Combined immunization using DNA-Sm14 and DNA-Hsp65 increases CD8+memory T cells, reduces chronic pathology and decreases egg viability during Schistosoma mansoni infection

Background: Schistosomiasis is one of the most important neglected diseases found in developing countries and affects 249 million people worldwide. The development of an efficient vaccination strategy is essential for the control of this disease. Previous work showed partial protection induced by DNA-Sm14 against Schistosoma mansoni infection, whereas DNA-Hsp65 showed immunostimulatory properties against infectious diseases, autoimmune diseases, cancer and antifibrotic properties in an egg-induced granuloma model. Methods: C57BL/6 mice received 4 doses of DNA-Sm14 (100 mu g/dose) and DNA-Hsp65 (100 mu g/dose), simultaneously administrated, or DNA-Sm14 alone, once a week, during four weeks. Three groups were included: 1-Control (no immunization); 2 DNA Sm14;3 DNA Sm14/DNA Hsp65. Two weeks following last immunization, animals were challenged subcutaneously with 30 cercariae. Fifteen, 48 and 69 days after infection splenocytes were collected to evaluate the number of CD8+ memory T cells (CD44(high)CD62(low)) using flow cytometry. Forty-eight days after challenge adult worms were collected by portal veins perfusion and intestines were collected to analyze the intestinal egg viability. Histological, immunohistochemical and soluble quantification of collagen and alpha-SMA accumulation were performed on the liver. Results: In the current work, we tested a new vaccination strategy using DNA-Sm14 with DNA-Hsp65 to potentiate the protection against schistosomiasis.
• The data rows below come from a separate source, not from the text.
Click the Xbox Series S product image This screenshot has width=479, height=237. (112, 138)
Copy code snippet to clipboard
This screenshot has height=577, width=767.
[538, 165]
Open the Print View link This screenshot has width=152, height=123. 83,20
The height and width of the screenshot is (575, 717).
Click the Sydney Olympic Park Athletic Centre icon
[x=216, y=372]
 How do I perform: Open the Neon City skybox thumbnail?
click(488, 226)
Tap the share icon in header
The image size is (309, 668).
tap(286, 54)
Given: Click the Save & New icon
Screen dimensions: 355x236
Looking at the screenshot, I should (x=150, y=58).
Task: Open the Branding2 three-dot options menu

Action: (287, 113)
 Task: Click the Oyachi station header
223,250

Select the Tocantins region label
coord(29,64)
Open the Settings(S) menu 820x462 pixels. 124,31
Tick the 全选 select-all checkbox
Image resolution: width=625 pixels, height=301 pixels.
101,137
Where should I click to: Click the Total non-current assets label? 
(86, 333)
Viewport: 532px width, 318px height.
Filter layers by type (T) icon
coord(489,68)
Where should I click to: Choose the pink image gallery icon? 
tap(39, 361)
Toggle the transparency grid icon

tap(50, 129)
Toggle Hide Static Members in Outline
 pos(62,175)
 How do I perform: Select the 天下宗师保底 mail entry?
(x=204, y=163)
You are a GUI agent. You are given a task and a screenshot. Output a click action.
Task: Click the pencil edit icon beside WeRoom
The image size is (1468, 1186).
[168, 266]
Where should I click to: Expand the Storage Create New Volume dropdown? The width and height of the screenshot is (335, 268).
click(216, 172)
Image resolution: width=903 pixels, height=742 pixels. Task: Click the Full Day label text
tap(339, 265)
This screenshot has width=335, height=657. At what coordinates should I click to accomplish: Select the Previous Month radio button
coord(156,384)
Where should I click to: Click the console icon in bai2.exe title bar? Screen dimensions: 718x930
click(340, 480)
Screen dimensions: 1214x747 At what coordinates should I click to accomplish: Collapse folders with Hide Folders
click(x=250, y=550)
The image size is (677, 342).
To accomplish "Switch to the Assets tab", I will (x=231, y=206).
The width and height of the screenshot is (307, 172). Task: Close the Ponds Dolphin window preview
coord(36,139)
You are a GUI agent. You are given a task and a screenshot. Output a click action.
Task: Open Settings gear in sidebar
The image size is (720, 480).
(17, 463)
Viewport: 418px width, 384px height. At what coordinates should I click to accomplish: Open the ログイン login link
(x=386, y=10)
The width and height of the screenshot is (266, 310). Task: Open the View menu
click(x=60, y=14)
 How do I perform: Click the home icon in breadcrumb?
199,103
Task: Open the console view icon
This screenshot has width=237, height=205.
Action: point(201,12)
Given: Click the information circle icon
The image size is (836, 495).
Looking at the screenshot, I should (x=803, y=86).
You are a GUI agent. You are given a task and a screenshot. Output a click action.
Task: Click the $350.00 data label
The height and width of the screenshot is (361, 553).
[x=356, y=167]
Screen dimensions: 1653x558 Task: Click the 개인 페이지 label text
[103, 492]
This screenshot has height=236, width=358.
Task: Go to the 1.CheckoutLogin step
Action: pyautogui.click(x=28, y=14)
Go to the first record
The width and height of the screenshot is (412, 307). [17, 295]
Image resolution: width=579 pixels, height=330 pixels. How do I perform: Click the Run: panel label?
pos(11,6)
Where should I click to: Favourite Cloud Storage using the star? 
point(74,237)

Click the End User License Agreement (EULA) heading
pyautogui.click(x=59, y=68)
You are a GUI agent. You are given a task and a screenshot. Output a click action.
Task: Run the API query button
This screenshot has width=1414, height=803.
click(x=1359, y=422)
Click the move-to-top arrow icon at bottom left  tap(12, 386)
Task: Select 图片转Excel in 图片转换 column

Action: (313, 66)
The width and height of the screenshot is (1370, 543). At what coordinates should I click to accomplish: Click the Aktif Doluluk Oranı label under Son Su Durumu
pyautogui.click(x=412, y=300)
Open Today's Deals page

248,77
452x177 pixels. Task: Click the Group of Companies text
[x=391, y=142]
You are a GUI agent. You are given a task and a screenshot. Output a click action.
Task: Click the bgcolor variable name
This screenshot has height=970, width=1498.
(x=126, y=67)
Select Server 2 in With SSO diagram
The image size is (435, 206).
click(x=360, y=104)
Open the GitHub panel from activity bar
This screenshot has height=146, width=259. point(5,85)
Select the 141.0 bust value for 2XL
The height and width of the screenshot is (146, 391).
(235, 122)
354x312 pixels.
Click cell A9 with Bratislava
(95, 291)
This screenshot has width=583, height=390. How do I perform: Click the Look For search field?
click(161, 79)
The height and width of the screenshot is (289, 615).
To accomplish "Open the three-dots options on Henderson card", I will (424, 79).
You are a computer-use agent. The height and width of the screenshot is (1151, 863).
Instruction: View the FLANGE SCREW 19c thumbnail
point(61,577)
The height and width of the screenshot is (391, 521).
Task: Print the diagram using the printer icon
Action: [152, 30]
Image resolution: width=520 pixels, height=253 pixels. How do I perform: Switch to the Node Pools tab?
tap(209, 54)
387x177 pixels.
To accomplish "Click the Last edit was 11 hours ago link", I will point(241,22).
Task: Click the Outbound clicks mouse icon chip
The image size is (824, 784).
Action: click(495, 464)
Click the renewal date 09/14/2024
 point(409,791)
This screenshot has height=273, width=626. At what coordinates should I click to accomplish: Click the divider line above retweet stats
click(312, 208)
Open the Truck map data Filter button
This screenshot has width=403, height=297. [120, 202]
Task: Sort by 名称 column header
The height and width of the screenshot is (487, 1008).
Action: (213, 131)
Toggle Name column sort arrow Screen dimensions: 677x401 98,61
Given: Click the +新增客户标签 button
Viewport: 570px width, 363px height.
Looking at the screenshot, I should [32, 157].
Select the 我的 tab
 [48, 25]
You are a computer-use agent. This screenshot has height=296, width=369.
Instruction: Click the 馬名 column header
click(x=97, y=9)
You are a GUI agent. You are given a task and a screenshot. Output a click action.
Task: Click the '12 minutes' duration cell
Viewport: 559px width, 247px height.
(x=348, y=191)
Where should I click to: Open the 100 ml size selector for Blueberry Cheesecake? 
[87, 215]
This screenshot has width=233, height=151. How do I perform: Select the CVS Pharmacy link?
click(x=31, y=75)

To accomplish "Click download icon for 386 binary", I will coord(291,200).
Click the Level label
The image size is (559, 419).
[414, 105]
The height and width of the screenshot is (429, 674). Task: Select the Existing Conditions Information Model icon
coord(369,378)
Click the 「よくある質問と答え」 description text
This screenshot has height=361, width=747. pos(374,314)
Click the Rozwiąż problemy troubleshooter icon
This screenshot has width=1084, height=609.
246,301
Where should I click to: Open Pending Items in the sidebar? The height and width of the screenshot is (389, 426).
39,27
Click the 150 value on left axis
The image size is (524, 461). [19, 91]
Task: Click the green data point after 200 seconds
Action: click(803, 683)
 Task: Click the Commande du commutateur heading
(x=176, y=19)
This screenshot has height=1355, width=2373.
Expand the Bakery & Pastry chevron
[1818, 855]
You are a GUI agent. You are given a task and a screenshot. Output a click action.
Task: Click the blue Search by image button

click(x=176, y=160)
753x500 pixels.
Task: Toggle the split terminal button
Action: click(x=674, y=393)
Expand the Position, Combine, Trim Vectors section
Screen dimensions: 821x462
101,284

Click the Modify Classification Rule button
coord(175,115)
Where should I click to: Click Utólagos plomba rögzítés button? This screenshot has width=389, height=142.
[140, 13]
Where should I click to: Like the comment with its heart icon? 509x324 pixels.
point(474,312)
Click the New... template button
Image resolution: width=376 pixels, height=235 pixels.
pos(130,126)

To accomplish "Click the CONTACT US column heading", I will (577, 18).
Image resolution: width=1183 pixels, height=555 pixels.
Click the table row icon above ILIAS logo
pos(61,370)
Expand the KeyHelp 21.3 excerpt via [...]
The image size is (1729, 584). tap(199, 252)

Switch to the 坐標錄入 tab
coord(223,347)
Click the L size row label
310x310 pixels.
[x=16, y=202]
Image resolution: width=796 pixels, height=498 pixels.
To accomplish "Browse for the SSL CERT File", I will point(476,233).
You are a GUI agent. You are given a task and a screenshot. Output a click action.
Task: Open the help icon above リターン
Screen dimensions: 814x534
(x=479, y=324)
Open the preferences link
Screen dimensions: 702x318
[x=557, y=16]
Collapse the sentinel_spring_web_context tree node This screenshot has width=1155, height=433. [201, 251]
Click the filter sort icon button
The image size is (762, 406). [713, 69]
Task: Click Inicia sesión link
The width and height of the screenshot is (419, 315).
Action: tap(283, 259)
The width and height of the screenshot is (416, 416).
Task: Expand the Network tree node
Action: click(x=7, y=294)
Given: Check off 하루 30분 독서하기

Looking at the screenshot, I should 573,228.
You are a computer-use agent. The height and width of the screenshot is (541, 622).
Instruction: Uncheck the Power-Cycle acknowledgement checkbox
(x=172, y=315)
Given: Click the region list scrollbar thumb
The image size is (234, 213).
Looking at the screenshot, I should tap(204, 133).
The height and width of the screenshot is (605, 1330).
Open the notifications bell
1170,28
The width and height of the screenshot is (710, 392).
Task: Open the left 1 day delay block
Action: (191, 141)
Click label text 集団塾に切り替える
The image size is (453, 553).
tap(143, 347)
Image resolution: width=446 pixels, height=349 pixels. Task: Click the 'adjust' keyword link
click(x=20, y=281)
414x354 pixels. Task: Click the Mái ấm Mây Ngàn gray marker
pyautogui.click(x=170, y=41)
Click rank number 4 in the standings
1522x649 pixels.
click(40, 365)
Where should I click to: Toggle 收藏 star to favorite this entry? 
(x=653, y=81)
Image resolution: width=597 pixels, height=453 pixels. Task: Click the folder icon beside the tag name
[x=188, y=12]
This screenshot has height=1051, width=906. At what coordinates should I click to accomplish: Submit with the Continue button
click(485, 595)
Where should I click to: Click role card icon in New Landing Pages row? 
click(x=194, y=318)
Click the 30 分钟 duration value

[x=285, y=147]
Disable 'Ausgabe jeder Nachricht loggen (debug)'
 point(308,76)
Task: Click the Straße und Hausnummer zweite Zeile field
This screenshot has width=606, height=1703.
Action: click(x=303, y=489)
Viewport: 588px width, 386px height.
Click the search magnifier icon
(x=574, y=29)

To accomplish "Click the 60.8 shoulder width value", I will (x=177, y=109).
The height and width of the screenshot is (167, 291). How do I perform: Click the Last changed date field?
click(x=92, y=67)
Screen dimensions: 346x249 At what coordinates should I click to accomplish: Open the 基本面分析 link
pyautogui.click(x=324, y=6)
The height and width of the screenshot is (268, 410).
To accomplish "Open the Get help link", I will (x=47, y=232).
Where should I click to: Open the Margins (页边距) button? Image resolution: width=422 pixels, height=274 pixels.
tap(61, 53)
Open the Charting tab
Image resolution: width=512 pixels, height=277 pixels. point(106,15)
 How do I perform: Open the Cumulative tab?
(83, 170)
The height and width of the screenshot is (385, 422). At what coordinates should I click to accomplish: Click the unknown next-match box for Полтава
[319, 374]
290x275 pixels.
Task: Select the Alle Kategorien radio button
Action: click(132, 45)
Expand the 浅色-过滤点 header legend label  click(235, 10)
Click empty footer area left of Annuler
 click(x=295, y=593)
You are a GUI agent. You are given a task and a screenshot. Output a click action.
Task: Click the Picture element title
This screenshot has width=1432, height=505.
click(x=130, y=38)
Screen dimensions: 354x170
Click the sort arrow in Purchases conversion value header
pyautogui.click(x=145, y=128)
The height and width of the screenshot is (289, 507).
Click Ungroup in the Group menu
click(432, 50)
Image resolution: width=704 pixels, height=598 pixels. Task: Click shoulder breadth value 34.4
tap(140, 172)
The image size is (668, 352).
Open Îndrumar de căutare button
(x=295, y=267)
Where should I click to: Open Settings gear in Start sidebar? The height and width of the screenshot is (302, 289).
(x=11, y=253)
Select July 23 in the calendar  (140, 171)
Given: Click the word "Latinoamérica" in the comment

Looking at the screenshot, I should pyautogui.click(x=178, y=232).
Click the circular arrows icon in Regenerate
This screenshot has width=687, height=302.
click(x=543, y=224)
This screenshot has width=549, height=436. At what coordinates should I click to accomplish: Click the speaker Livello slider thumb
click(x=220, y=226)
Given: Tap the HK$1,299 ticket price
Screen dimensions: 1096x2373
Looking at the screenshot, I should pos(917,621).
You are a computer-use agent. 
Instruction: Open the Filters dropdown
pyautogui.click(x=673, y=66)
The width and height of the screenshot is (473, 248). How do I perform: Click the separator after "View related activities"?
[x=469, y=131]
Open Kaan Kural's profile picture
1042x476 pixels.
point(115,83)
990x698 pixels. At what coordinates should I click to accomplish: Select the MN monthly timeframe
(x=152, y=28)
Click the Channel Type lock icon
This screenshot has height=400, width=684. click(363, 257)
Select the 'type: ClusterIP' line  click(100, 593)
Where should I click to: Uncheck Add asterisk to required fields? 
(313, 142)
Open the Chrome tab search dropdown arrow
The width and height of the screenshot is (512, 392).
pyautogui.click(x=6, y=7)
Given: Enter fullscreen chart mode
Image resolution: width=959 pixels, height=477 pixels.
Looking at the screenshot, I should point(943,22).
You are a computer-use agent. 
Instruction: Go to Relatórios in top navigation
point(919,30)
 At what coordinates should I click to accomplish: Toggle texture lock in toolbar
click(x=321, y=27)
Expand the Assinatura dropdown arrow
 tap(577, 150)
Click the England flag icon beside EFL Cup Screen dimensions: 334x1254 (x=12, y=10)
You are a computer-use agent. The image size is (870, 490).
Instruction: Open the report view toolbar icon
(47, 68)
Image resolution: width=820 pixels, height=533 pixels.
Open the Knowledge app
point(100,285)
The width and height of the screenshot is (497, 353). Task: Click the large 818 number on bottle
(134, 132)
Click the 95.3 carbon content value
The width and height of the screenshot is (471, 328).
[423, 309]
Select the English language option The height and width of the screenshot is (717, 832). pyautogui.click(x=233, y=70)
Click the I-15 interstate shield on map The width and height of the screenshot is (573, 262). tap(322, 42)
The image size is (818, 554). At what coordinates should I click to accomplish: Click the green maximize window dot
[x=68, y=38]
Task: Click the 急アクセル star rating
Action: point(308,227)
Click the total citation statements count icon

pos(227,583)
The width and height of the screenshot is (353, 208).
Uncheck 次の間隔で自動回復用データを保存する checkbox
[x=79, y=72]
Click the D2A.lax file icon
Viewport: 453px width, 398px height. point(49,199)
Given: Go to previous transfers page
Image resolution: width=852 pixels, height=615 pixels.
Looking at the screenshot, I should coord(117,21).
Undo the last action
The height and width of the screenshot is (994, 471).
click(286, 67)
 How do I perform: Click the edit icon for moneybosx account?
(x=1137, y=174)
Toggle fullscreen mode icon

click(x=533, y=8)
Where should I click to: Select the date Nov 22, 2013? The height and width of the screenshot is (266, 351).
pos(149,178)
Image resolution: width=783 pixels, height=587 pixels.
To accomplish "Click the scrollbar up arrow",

Combined vaccination increased the number of CD8+ memory T cells and decreased egg viability on the intestinal wall of infected mice. In addition, simultaneous vaccination with DNA-Sm14/DNA-Hsp65 reduced collagen and alpha-SMA accumulation during the chronic phase of granuloma formation. Conclusion: Simultaneous vaccination with DNA- Sm14/ DNA- Hsp65 showed an immunostimulatory potential and antifibrotic property that is associated with the reduction of tissue damage on Schistosoma mansoni experimental infection.